Health Care Law

FEHBA: The Federal Employees Health Benefits Act

Your guide to the FEHBA program. Discover eligibility, coverage types, and the power of federal preemption over state health laws.

The Federal Employees Health Benefits Act (FEHBA) established the Federal Employees Health Benefits Program (FEHBP), which is the nation’s largest employer-sponsored group health insurance system. The program provides health coverage to over 8 million federal employees, retirees, and their families. The Office of Personnel Management (OPM) oversees and administers the program. FEHBP offers a wide array of comprehensive health plan choices to the federal workforce, ensuring access to necessary medical care.

Defining the Federal Employees Health Benefits Program

The FEHBP structure is defined by federal statute under Title 5, United States Code, Chapter 89. OPM contracts with numerous private health insurance carriers to offer a diverse selection of plans. These yearly negotiated contracts determine the scope of benefits, cost-sharing requirements, and provider networks available to enrollees. The government generally contributes up to 75% of the total premium cost for each plan, which contributes to the program’s affordability.

Eligibility and Enrollment Requirements

Eligibility for FEHBP coverage extends to most active federal employees, including those in temporary positions expected to last more than one year. Employees must enroll within 60 days of becoming eligible. Retired federal employees, known as annuitants, can continue coverage into retirement if they were enrolled in FEHB for the five years of service immediately preceding retirement. Survivor annuitants may also continue coverage if they meet specific criteria.

Outside of the annual Open Season, employees can enroll or change coverage only after a Qualifying Life Event (QLE). A QLE includes events such as marriage, divorce, birth or adoption of a child, or the loss of other health coverage. Former employees who lose coverage may be eligible for Temporary Continuation of Coverage (TCC) for a limited time, but they must pay the full premium plus an administrative fee. Enrollment changes must be processed within a 60-day window following the QLE date.

Understanding Coverage Options and Plan Types

The FEHBP offers enrollees a choice between two main types of plans: Fee-for-Service (FFS) plans and Health Maintenance Organizations (HMOs). FFS plans often operate as Preferred Provider Organizations (PPOs) and allow flexibility in choosing medical providers, including out-of-network access at a higher cost. HMOs typically require enrollees to use a specific, local network and may require a referral to see specialists. Many plans also offer a High Deductible Health Plan (HDHP) option, which features higher deductibles and out-of-pocket limits but often lower premiums. Enrollment types include Self Only, Self Plus One (for the enrollee and one eligible family member), or Self and Family.

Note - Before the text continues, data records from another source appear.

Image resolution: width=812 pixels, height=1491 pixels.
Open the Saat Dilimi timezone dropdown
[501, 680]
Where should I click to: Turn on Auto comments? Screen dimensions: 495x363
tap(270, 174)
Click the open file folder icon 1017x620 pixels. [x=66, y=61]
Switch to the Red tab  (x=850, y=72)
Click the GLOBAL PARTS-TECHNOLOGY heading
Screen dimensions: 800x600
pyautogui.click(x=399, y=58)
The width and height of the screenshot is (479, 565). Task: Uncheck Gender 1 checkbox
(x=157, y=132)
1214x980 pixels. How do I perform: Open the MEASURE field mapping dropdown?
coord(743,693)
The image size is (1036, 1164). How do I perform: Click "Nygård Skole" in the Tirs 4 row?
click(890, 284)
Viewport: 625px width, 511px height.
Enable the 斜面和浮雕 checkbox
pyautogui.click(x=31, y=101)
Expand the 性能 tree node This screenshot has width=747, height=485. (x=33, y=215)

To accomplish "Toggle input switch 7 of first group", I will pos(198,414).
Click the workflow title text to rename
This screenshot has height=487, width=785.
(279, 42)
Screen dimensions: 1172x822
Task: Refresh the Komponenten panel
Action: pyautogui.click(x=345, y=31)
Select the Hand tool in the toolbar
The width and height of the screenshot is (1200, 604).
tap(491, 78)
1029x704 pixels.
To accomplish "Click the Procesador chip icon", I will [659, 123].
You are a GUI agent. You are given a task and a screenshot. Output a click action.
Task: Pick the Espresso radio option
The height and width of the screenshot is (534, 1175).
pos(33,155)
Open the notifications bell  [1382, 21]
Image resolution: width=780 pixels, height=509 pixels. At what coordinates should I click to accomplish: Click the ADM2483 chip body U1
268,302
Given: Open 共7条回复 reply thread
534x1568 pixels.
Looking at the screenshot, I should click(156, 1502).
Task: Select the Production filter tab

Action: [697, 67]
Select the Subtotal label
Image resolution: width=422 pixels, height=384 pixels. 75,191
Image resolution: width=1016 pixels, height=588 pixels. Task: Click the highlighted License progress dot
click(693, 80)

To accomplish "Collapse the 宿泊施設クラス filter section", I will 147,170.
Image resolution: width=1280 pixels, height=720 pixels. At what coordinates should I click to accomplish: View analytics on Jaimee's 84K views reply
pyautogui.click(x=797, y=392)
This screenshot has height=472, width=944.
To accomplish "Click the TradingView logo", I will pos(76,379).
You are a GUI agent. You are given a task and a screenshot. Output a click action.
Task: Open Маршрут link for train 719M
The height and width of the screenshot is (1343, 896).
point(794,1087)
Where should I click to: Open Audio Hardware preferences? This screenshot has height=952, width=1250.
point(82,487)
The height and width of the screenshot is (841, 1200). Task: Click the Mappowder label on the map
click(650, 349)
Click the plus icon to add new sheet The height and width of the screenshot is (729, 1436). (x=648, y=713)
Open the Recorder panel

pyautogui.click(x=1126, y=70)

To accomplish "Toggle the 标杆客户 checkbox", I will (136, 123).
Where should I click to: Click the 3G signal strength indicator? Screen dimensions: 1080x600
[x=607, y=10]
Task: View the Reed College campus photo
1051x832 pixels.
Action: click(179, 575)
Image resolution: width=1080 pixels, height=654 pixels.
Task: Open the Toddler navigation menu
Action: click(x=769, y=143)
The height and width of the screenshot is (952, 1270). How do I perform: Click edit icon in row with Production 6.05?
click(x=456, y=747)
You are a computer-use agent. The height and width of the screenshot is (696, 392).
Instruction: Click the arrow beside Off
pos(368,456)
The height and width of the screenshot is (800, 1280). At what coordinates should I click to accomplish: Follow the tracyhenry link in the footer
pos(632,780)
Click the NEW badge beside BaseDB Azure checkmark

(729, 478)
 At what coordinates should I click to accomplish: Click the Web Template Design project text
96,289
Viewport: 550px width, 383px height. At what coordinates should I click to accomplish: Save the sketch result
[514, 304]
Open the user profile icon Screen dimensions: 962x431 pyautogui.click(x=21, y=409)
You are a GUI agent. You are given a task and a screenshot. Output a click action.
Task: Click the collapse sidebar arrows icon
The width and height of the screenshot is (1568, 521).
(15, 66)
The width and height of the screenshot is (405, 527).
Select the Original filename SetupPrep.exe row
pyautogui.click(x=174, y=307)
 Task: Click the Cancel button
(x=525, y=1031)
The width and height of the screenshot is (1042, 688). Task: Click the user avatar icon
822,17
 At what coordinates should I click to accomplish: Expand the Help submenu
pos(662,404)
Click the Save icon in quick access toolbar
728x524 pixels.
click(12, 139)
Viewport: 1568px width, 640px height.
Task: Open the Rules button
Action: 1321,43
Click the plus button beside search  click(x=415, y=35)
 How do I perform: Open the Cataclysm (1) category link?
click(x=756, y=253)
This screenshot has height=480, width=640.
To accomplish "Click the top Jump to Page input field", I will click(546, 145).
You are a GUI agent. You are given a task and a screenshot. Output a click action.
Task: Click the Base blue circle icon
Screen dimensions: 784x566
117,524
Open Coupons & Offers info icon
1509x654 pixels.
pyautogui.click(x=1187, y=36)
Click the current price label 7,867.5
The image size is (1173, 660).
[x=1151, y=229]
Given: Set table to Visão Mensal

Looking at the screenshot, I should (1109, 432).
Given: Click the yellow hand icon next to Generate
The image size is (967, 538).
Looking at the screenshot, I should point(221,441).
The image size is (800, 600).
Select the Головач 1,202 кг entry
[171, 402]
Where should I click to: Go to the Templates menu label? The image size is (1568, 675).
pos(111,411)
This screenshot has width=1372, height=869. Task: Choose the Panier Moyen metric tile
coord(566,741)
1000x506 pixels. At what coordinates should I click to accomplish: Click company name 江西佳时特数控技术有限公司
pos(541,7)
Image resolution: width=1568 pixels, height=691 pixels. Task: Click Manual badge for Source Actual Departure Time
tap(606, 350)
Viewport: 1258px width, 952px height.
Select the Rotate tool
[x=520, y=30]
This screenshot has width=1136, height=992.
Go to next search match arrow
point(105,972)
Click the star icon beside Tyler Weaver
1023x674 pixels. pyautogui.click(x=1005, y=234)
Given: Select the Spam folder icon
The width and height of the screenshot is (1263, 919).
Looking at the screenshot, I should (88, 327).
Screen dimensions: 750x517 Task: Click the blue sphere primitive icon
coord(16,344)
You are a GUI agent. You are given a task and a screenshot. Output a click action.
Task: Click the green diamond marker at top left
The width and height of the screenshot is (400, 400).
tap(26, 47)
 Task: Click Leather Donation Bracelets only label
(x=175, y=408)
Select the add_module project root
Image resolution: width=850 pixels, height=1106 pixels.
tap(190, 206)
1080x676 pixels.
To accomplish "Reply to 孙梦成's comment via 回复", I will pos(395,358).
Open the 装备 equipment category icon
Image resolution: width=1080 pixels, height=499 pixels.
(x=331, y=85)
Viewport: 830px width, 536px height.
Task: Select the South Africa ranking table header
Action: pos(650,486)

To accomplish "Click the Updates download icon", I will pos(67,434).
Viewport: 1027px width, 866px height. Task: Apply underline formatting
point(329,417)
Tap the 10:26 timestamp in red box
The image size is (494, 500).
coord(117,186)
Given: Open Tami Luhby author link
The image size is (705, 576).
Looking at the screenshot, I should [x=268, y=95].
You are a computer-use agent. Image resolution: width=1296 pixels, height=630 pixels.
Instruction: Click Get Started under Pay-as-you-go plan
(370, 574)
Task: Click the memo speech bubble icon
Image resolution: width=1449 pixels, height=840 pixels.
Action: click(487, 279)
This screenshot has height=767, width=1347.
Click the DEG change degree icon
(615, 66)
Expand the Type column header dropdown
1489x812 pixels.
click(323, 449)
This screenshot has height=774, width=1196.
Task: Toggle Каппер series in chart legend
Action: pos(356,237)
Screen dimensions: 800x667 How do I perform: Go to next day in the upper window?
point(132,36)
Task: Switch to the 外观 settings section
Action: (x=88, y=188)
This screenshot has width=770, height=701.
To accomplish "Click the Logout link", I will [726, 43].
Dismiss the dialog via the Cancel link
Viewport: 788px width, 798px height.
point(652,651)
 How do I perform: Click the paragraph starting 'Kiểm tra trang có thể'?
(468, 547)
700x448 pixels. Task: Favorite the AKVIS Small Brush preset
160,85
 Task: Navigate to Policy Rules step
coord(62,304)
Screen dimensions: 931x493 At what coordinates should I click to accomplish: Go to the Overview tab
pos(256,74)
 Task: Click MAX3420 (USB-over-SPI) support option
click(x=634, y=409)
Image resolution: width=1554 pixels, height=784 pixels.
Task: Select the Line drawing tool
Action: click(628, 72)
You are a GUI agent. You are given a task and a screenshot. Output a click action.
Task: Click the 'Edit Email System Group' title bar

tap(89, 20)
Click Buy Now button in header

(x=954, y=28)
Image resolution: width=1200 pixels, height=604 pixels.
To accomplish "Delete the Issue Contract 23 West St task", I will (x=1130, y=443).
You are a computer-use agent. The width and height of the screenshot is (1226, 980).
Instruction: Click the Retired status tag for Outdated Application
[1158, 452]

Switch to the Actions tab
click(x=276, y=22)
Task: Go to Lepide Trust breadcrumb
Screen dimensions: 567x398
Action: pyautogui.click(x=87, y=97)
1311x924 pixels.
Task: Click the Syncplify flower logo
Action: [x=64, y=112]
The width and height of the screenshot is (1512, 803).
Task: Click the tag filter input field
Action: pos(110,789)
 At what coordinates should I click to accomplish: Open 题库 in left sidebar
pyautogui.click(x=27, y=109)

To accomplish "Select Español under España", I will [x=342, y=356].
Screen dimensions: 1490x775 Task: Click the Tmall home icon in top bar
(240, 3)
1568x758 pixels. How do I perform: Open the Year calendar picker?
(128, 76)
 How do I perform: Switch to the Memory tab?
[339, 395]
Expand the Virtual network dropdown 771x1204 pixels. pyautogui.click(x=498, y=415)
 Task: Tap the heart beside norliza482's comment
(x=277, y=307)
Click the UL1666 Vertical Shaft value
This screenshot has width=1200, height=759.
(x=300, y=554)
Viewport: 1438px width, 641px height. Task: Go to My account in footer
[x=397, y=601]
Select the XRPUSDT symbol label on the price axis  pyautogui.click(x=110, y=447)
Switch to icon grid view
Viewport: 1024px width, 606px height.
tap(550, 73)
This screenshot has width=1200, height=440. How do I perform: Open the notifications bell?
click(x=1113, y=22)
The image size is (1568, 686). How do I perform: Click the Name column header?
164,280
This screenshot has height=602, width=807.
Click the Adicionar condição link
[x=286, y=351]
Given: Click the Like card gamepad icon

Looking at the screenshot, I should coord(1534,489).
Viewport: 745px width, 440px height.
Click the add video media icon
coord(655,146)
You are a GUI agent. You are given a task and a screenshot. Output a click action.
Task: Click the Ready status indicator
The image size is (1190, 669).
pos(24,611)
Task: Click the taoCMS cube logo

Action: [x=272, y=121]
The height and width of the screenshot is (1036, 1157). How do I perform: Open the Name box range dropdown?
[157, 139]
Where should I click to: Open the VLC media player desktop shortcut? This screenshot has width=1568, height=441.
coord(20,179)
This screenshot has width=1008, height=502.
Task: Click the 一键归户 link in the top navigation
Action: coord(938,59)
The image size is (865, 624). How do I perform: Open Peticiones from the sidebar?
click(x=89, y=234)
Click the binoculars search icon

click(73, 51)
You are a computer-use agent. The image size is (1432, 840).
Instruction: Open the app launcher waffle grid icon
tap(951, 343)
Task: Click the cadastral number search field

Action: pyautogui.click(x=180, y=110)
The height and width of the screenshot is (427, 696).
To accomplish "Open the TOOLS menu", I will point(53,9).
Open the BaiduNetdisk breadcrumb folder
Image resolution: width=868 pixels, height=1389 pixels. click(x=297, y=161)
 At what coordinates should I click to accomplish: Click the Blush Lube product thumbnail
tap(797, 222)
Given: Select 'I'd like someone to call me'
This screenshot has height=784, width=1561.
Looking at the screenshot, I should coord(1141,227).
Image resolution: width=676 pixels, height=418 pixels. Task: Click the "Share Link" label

FEHBA Preemption of State Law

FEHBA contains a preemption provision at 5 U.S.C. 8902, which dictates that the terms of an OPM-approved FEHB contract supersede conflicting state or local laws concerning health insurance. This authority is most frequently encountered in disputes involving an enrollee’s right to subrogation and reimbursement. Subrogation allows the FEHB carrier to recover money spent on medical care if the enrollee receives a personal injury settlement from a third-party, such as in a car accident.

State laws, including those that might otherwise protect the enrollee’s settlement under the “made whole” doctrine, are overridden by the federal statute. The Supreme Court affirmed this power in Coventry Health Care of Missouri, Inc. v. Nevils, ensuring the contractual right to recovery is enforceable. Preemption also extends to beneficiary designation disputes, where the federal FEHBA enrollment form dictates who receives benefits, even if a state court order or a will specifies a different recipient. This rule ensures the uniform administration of the program’s financial and contractual terms.

Coordination with Other Health Coverage

The FEHBP has specific rules for coordinating benefits when an enrollee is covered by multiple health insurance plans. For federal retirees who are also enrolled in Medicare Parts A and B, Medicare becomes the primary payer, and the FEHB plan acts as the secondary payer. In this secondary role, the FEHB plan often covers deductibles, copayments, and coinsurance left unpaid by Medicare. Active federal employees who are 65 or older and enrolled in Medicare maintain FEHB as their primary coverage.

The program also coordinates with TRICARE, the military health system. If an individual is covered by both FEHB and TRICARE, the FEHB plan is typically the primary coverage, and TRICARE is secondary. For those enrolled in TRICARE for Life (TFL), Medicare pays first, TFL pays second, and FEHB would pay last. Many individuals choose to suspend their FEHB coverage in this scenario due to the comprehensive coverage provided by Medicare and TFL.